» **WORK TO BE COMPLETED**
Search the entries for the word "will". Copy each line in which it is found.

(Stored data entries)
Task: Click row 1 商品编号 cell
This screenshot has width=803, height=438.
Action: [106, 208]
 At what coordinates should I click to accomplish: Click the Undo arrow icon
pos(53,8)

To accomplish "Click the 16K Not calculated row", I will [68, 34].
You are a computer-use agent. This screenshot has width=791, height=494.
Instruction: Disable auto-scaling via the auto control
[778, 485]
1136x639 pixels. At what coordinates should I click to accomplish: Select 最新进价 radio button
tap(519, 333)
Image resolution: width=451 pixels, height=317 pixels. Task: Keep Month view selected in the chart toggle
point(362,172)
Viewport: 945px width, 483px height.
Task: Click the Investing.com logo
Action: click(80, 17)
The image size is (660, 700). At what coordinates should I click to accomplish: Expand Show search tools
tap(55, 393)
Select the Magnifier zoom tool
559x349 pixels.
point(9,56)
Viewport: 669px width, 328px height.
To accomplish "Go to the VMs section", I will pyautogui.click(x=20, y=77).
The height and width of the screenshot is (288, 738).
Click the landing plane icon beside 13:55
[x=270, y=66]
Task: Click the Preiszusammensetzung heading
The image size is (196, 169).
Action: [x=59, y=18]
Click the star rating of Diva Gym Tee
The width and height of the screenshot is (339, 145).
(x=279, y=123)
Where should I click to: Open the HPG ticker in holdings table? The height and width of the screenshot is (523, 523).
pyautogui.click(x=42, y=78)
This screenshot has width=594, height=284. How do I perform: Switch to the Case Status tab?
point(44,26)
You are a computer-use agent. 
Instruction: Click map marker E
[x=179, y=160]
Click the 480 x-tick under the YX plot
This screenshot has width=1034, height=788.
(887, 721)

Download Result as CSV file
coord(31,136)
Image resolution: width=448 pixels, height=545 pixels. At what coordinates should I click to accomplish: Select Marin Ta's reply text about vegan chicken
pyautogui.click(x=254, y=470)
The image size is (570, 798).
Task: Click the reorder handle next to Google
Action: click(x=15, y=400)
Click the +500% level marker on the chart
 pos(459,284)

» **TASK SOLUTION**
To accomplish "Click the 16K Not calculated row", I will [68, 34].
To accomplish "Go to the VMs section", I will pyautogui.click(x=20, y=77).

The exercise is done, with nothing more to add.